Every line in the entries that holds "computer" should be identified and copied.

----------

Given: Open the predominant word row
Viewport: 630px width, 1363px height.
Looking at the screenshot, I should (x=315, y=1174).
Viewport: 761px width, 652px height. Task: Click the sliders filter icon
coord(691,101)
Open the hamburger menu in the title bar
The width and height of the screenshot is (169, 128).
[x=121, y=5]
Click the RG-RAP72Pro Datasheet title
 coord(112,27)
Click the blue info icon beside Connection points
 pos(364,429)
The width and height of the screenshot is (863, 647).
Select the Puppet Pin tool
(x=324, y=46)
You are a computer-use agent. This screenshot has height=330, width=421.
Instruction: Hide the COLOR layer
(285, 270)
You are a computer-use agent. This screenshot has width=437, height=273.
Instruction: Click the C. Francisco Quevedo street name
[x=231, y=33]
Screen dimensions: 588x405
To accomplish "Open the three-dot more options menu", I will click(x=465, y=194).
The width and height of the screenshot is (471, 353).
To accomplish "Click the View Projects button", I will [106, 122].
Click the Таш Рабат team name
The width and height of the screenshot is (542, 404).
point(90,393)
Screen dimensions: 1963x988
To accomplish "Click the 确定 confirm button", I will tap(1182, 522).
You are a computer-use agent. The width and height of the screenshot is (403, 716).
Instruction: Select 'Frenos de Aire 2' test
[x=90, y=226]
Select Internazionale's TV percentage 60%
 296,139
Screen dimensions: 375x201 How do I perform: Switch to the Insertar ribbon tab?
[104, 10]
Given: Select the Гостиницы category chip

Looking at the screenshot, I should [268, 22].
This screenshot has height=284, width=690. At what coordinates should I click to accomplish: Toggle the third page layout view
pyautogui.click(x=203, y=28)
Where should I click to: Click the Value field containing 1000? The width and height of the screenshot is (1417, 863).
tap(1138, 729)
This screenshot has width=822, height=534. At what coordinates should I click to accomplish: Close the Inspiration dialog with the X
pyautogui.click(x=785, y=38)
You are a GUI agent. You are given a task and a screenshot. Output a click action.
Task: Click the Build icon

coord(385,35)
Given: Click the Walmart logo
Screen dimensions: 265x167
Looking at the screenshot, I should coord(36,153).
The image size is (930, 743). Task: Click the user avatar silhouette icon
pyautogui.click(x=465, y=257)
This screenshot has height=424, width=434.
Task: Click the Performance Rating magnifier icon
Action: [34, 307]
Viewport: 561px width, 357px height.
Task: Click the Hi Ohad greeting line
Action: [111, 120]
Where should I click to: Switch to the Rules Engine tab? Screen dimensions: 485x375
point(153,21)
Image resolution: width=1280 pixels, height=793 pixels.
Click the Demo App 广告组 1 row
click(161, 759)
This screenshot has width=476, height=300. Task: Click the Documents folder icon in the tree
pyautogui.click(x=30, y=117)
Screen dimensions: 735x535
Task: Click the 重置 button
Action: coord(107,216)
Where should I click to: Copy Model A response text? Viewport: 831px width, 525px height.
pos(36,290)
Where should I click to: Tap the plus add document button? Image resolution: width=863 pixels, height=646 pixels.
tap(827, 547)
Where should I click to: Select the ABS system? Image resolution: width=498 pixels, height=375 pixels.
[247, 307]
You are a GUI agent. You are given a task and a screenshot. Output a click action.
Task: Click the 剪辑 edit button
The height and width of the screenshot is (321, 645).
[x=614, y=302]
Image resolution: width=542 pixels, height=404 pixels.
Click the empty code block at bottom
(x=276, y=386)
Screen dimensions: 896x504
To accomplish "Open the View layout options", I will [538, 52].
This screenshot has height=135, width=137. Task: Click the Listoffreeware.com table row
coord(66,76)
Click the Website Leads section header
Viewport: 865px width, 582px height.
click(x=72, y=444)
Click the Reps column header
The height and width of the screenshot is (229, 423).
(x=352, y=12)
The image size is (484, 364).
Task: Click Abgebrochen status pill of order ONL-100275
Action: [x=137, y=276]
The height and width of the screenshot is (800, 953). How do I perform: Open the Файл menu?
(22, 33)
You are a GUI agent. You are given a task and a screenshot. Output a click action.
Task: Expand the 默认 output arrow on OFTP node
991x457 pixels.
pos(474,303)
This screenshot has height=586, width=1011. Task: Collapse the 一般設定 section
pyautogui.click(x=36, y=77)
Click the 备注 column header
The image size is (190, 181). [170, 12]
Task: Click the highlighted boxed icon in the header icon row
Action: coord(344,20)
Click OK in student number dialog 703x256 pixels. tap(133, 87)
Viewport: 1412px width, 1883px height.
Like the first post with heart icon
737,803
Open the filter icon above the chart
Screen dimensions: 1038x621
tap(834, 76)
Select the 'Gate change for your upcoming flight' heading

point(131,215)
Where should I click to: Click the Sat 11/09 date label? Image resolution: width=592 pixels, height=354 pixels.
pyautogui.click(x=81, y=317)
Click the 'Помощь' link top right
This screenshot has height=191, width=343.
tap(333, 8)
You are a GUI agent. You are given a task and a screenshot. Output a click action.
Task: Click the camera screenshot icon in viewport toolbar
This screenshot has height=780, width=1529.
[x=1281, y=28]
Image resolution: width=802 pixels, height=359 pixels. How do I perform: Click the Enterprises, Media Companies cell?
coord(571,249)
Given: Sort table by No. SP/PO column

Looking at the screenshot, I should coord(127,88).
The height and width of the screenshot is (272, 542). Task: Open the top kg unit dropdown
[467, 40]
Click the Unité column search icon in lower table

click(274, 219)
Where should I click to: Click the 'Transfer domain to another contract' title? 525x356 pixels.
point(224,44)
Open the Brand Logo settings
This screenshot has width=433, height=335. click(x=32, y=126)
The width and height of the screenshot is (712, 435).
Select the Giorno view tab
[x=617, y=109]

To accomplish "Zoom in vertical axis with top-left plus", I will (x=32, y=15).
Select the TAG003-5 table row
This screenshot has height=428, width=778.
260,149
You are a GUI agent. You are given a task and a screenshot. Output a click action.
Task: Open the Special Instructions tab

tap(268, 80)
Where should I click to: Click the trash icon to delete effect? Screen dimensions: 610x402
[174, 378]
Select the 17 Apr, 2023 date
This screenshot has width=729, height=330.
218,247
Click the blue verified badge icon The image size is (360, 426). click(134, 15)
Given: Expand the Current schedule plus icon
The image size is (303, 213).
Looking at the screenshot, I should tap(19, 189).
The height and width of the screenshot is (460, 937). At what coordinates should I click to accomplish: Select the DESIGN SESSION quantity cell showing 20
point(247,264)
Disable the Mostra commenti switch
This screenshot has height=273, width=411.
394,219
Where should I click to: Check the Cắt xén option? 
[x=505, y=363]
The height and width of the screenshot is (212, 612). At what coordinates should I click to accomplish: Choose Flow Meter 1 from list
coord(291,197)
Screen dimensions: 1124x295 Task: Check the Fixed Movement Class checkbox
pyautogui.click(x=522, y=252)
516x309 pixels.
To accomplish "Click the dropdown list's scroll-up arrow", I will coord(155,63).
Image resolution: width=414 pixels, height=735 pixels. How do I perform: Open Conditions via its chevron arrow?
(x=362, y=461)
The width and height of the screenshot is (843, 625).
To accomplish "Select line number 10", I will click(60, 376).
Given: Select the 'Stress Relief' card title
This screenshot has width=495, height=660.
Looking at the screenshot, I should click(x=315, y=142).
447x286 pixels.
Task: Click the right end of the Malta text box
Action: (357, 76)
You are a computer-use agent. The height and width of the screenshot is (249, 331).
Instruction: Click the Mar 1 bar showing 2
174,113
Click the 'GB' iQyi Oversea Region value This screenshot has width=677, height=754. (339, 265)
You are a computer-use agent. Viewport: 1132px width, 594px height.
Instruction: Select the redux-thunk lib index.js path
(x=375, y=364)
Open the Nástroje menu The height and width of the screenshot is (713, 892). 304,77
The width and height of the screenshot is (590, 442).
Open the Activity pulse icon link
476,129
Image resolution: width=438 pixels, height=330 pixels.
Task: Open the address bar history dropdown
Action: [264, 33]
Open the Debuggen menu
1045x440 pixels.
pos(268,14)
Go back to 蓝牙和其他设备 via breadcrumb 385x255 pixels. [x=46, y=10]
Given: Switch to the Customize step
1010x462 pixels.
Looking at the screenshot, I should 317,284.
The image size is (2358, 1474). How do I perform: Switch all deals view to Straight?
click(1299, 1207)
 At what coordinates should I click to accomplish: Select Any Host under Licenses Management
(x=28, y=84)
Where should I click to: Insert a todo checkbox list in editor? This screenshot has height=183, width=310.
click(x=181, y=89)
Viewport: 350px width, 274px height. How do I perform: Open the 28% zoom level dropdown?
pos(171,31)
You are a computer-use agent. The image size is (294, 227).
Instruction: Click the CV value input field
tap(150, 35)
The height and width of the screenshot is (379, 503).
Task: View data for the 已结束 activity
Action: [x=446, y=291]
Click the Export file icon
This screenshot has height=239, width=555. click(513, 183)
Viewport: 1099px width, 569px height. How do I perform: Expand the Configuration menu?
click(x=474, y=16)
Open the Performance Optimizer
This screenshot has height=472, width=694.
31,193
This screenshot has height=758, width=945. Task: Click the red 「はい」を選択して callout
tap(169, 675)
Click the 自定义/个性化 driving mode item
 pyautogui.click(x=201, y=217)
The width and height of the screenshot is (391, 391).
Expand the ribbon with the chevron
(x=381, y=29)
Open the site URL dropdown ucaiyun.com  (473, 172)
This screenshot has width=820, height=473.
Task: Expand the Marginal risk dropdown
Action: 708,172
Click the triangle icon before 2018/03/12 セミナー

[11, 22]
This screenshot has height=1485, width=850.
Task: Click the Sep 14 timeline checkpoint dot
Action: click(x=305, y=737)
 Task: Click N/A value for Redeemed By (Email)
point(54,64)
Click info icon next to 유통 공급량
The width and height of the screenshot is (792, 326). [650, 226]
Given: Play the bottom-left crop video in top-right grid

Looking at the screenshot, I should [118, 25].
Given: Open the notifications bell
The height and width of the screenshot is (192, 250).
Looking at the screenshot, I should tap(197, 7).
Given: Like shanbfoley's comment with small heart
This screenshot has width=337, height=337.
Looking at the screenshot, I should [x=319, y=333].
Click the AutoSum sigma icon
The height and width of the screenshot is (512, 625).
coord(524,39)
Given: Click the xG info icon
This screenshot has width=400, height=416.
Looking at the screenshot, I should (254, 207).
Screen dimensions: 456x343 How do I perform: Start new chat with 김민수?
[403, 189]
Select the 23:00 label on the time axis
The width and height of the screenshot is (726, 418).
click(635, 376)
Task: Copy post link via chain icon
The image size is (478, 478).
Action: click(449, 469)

----------

• ANSWER TO THE EXERCISE:
You are a computer-use agent. This screenshot has height=330, width=421.
You are a computer-use agent. This screenshot has width=437, height=273.
You are a computer-use agent. The width and height of the screenshot is (403, 716).
You are a computer-use agent. The height and width of the screenshot is (249, 331).
You are a computer-use agent. Viewport: 1132px width, 594px height.
You are a computer-use agent. The image size is (294, 227).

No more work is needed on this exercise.